On 13.01.2014 12:48, Markus Weippert wrote:
Hi,
I'm having some issues with replicating public namespaces. Everything seems to work fine for private namespaces, but while importing some huge mailboxes (many small mails) into a public namespace via imapsync, something goes wrong.
The expected mail flow is: old-server (imapsync)> new-server1 (replication)> new-server2
But then, dovecot seems to run into race conditions when the replications process tries to sync the same public mailbox under two or more different users at the same time. As a result, messages get duplicated, new-server2 sends those back to new-server1 which then starts to produce duplicates too. If I don't kill the processes in time and delete the faulty mailbox, they start to produce thousands of mails. In fact, server2 should not export messages at all, since it's not productive yet and does not get any mail except from the replication.
The only thing getting logged (only few compared to the huge amount of duplicates produced): "dsync-server(user@example.com): Warning: Maildir /...: Expunged message reappeared, giving a new UID"
Is there any way to fix this?
Regards, Markus
I looked into this a bit more. The problem seems to be, replication locking is only done at user level. For public namespaces, this allows two replication processes to sync the same mailbox in parallel. So I did a (poor) implementation for mailbox level locking.
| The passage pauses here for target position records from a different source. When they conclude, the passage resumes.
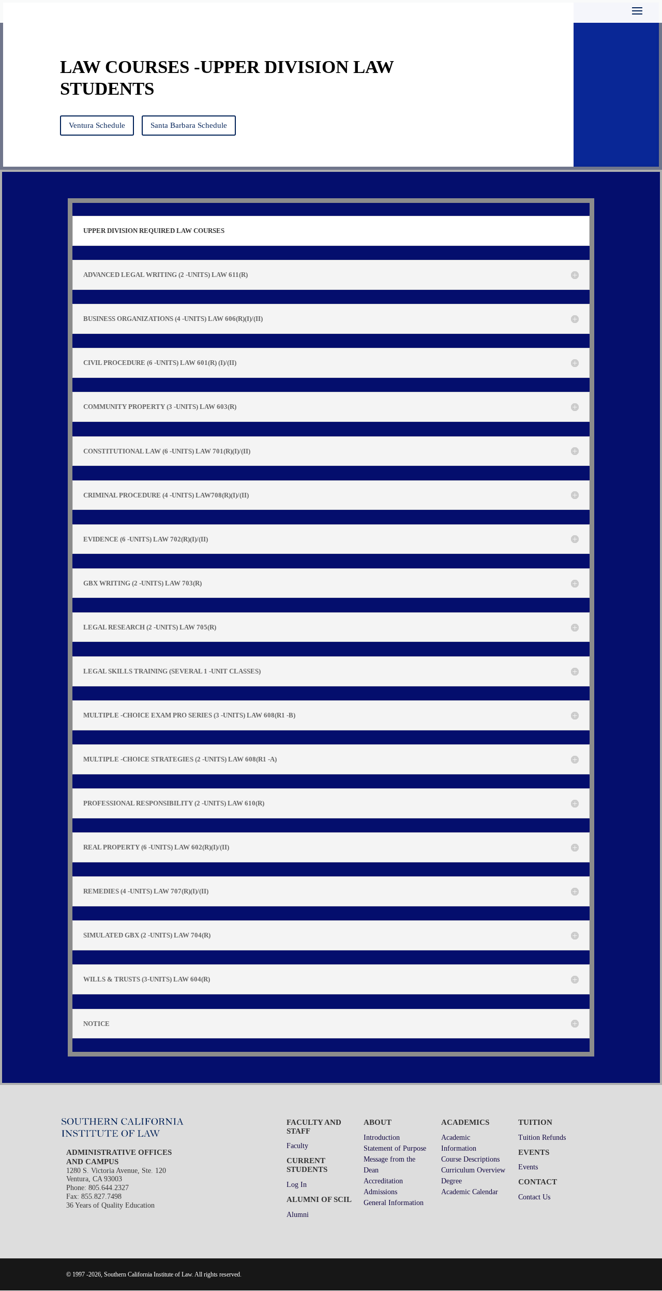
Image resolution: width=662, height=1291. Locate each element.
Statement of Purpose (395, 1148)
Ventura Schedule (97, 125)
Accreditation (383, 1181)
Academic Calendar (469, 1192)
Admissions (380, 1192)
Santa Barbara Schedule (189, 125)
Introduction (382, 1137)
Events (528, 1167)
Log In (297, 1185)
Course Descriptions (470, 1159)
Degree (451, 1181)
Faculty (297, 1146)
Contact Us (534, 1197)
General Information (394, 1203)
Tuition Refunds (542, 1137)
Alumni (298, 1215)
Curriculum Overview (473, 1170)
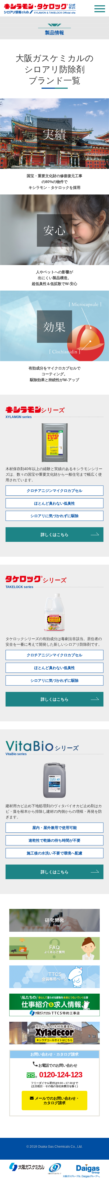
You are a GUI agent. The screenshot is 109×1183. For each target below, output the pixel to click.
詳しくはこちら (55, 534)
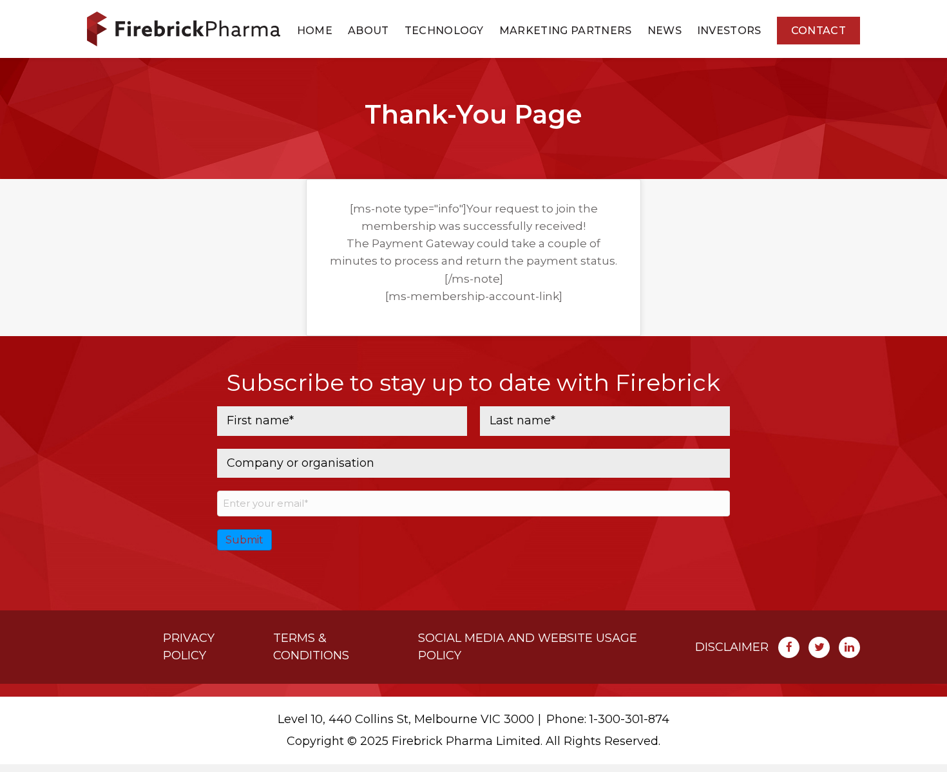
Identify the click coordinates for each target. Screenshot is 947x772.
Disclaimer (732, 647)
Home (314, 30)
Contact (818, 30)
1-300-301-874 (629, 719)
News (664, 30)
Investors (729, 30)
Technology (444, 30)
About (368, 30)
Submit (244, 540)
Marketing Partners (565, 30)
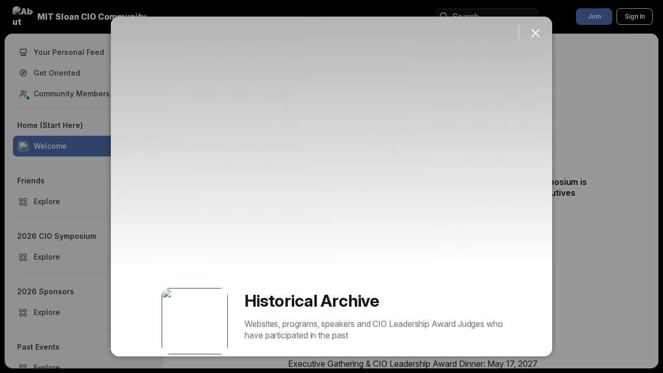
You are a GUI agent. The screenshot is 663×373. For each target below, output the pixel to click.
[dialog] (331, 186)
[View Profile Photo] (195, 321)
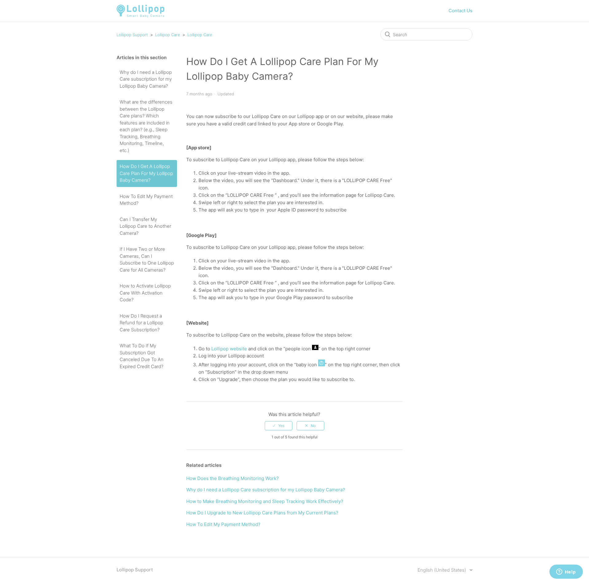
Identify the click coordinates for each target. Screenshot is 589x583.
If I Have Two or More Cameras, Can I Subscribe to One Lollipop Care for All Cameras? (147, 259)
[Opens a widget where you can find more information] (566, 572)
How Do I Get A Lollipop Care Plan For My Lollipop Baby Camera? (146, 173)
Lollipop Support (132, 34)
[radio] (278, 425)
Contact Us (460, 10)
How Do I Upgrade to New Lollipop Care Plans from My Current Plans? (262, 513)
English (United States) (442, 570)
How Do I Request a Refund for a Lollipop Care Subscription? (141, 323)
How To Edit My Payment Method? (146, 199)
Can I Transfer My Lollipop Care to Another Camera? (145, 226)
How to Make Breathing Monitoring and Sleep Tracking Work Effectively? (264, 501)
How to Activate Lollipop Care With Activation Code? (145, 293)
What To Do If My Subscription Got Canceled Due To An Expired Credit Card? (142, 356)
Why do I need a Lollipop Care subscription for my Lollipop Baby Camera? (146, 79)
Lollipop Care (167, 34)
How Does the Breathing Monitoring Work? (232, 478)
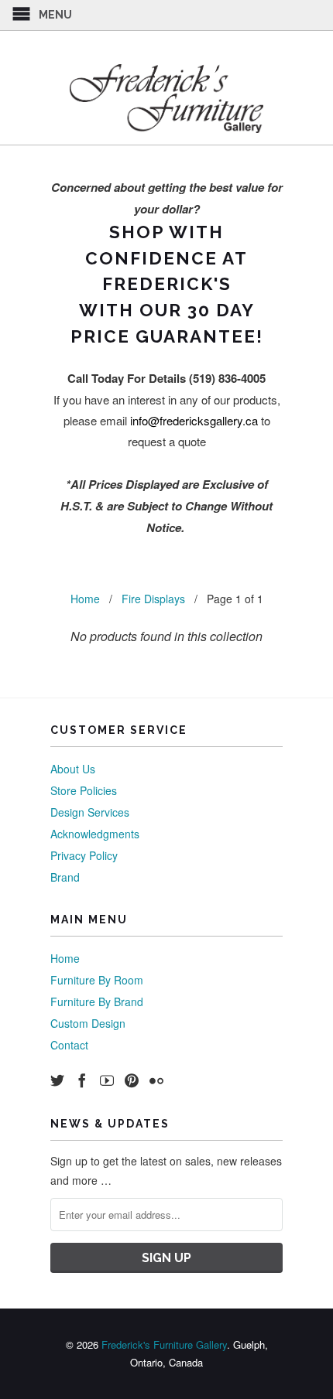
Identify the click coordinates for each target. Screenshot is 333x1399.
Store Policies (83, 790)
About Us (72, 768)
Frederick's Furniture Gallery (164, 1344)
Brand (65, 877)
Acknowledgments (94, 833)
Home (65, 958)
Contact (69, 1045)
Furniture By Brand (96, 1001)
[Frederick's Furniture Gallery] (166, 98)
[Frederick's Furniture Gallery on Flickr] (156, 1080)
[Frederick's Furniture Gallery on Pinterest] (132, 1080)
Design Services (89, 812)
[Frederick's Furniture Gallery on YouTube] (107, 1080)
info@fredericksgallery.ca (194, 420)
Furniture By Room (96, 980)
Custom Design (87, 1023)
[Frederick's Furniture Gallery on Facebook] (82, 1080)
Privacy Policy (84, 855)
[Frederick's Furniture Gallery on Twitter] (57, 1080)
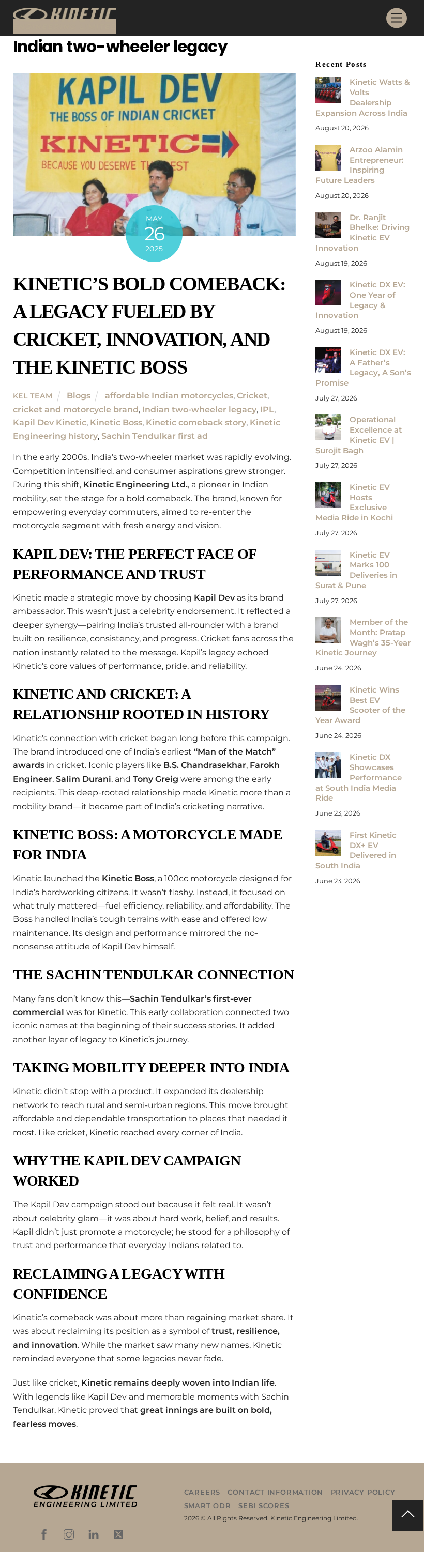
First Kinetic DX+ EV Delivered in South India (355, 850)
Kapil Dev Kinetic (49, 422)
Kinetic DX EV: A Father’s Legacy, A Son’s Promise (363, 367)
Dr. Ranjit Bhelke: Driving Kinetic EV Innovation (362, 232)
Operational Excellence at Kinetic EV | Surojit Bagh (358, 434)
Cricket (252, 396)
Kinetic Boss (116, 422)
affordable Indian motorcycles (169, 396)
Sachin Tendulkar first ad (154, 436)
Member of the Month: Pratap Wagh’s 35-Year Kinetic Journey (362, 637)
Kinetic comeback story (196, 422)
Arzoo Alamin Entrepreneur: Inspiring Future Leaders (359, 165)
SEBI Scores (264, 1505)
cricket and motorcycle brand (76, 409)
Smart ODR (207, 1505)
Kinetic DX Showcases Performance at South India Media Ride (358, 777)
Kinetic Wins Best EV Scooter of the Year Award (360, 705)
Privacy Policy (363, 1492)
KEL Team (33, 396)
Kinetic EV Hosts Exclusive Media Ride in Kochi (354, 502)
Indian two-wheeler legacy (199, 409)
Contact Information (275, 1492)
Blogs (78, 396)
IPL (267, 409)
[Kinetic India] (64, 26)
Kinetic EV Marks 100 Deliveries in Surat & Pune (356, 570)
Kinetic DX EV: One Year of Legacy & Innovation (360, 300)
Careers (202, 1492)
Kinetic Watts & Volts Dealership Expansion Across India (362, 97)
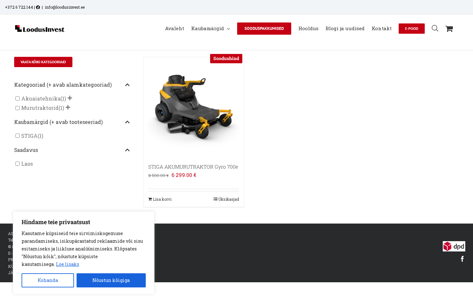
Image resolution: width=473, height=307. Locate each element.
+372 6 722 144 (19, 7)
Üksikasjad (228, 199)
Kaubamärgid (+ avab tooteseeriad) (58, 122)
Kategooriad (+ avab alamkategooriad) (63, 85)
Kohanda (48, 280)
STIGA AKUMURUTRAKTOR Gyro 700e (193, 166)
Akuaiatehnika (40, 98)
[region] (83, 252)
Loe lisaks (67, 264)
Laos (27, 163)
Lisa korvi (162, 199)
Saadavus (26, 150)
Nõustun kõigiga (111, 280)
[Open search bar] (435, 28)
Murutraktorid (40, 108)
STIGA (29, 135)
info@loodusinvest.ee (65, 7)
It locks the mailbox with a lock file in the control directory on both sides (not sure if that's necessary) and skips locked mailboxes instantly, because they are currently being synced anyway. It actually works in my setup. The duplicate messages are gone. It logs some warnings when two replication processes try to access the same mailbox at once, which seems to happen quite frequently in public namespaces.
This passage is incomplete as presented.